Next-to-minimal dark matter at the LHC

TL;DR

This paper investigates collider signatures of minimal dark matter models involving singlet and n-plet fermions at the LHC, focusing on long-lived particles, displaced vertices, and constraints from various searches.

Contribution

It provides a detailed analysis of collider signatures for n=3 and n=5 minimal dark matter models, including constraints from displaced lepton and disappearing track searches.

Findings

5-plet masses below ~280 GeV are ruled out by displaced lepton searches.

Long-lived particles lead to distinctive collider signatures such as displaced vertices.

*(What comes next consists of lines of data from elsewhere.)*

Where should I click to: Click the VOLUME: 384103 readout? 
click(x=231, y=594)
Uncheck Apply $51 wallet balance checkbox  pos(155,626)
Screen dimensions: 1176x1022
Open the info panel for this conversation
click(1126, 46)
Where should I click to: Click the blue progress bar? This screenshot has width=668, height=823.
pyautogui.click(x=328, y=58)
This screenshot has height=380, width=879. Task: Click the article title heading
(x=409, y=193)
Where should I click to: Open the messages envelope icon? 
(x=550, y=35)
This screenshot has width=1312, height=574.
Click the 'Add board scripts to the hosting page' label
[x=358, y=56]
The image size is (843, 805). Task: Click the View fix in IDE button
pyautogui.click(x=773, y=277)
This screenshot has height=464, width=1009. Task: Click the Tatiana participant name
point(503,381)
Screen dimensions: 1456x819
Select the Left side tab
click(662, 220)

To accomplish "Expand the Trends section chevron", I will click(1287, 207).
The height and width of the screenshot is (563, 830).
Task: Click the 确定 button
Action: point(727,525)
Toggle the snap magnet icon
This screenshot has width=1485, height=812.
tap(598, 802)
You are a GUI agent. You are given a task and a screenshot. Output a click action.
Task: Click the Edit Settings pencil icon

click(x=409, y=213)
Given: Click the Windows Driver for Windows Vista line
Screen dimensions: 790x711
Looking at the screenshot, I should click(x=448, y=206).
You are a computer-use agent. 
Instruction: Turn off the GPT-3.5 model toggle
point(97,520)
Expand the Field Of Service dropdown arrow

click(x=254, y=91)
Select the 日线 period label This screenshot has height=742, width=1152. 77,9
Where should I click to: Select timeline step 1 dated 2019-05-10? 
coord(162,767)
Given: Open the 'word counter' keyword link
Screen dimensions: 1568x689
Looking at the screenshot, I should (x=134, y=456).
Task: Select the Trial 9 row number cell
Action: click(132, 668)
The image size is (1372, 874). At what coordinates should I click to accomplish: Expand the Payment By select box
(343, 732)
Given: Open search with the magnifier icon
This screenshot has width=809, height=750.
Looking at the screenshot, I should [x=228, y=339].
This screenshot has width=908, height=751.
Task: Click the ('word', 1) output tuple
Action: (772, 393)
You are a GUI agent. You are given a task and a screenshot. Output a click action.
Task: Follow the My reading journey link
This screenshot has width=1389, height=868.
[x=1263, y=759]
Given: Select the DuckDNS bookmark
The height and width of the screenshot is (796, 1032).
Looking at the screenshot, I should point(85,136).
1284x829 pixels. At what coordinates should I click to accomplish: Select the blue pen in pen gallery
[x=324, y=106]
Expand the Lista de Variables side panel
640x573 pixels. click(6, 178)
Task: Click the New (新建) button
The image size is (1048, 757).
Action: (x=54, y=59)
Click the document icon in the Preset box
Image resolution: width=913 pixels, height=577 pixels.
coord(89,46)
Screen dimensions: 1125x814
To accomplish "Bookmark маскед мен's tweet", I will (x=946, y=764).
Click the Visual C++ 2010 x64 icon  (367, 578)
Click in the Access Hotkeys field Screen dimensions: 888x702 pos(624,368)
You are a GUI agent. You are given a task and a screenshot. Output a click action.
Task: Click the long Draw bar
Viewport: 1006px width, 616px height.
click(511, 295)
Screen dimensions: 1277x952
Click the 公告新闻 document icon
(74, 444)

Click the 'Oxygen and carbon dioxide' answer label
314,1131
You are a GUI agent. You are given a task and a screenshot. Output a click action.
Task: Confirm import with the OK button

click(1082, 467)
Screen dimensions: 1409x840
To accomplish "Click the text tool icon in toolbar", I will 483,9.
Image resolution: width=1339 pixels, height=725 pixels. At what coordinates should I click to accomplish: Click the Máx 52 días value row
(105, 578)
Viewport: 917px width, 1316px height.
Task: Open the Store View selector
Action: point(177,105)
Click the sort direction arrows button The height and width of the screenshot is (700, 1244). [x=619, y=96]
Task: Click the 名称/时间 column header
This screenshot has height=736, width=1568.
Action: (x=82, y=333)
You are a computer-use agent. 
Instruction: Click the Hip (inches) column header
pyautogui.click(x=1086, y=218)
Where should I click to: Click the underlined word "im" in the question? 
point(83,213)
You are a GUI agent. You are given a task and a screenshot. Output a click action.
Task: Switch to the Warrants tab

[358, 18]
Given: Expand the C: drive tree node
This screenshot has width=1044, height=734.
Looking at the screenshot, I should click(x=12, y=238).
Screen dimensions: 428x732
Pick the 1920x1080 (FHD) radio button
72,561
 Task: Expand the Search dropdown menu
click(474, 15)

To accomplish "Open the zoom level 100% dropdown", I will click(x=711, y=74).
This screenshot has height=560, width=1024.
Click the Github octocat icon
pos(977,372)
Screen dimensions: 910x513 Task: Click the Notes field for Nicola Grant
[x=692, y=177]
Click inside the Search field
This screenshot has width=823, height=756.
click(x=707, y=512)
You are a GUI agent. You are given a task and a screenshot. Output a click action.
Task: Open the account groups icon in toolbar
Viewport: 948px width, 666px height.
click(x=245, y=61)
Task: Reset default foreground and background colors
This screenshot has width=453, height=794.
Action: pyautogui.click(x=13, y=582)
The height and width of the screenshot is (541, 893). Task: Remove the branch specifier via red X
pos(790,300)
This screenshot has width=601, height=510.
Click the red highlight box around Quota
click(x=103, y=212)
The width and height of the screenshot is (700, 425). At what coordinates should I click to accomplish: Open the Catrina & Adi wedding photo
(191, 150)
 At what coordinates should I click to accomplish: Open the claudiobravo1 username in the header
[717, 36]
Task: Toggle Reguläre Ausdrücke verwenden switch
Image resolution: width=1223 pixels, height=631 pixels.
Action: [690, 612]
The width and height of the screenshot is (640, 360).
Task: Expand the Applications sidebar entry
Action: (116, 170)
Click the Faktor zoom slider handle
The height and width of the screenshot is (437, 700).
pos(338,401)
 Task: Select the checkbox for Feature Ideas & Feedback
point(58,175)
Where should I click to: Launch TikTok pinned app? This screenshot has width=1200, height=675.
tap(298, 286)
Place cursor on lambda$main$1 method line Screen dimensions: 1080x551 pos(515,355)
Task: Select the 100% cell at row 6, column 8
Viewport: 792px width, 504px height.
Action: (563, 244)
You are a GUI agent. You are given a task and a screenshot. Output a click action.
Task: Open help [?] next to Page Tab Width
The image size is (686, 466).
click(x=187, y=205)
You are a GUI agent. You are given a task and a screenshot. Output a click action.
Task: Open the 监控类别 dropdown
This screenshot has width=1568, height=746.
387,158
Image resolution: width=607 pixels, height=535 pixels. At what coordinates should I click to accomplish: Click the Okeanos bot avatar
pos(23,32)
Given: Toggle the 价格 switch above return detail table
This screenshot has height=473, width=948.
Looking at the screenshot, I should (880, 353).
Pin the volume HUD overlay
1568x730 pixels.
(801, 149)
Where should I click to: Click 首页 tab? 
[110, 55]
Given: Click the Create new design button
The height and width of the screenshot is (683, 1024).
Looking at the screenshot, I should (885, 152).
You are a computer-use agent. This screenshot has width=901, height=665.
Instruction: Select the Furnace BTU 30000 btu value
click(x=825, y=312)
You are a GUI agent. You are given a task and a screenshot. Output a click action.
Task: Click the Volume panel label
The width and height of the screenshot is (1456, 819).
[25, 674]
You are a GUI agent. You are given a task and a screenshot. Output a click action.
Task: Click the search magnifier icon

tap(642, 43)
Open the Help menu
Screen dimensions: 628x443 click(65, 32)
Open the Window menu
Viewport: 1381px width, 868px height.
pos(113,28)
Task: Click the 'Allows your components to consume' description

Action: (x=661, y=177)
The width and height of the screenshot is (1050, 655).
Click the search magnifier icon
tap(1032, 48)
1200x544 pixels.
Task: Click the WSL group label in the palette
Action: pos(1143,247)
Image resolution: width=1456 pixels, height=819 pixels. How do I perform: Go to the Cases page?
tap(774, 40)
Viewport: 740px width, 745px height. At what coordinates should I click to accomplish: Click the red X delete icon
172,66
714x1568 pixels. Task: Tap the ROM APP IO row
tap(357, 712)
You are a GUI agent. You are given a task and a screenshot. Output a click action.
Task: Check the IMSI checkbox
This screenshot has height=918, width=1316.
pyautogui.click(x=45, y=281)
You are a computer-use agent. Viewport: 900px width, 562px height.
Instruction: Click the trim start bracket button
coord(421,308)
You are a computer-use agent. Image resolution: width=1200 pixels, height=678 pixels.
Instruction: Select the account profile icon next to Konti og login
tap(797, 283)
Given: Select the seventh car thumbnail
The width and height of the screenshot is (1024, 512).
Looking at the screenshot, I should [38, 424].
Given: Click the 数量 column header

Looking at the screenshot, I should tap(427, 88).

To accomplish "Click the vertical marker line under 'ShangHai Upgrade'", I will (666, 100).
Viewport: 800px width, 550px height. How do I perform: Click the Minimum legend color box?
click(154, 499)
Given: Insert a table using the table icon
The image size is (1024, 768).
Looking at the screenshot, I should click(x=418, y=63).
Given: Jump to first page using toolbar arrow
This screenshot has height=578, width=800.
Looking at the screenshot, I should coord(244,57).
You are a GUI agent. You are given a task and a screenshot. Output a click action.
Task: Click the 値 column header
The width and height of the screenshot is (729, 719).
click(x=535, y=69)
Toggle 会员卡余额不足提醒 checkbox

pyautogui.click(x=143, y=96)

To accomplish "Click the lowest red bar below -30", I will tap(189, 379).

Parameter space exists where models match relic density but are constrained by disappearing track searches.

Abstract

We examine the collider signatures of a WIMP dark matter scenario comprising a singlet fermion and an SU(2) n-plet fermion, with a focus on n=3 and n=5. The singlet and n-plet masses are of the order of the electroweak scale. The n-plet contains new charged particles which will be copiously pair-produced at the LHC. Small mixing angles and near-degenerate masses, both of which feature naturally in these models, give rise to long-lived particles and their characteristic collider signatures. In particular, the n=5 model can be constrained by displaced lepton searches independently of the mixing angle, generically ruling out 5-plet masses below about 280 GeV. For small mixing angles, we show that there is a parameter range for which the model reproduces the observed thermal relic density but is severely constrained by disappearing track searches in both the n=3 and the n=5 cases. The n=3 model is further constrained by soft di-lepton searches irrespectively of whether any new particles are long-lived.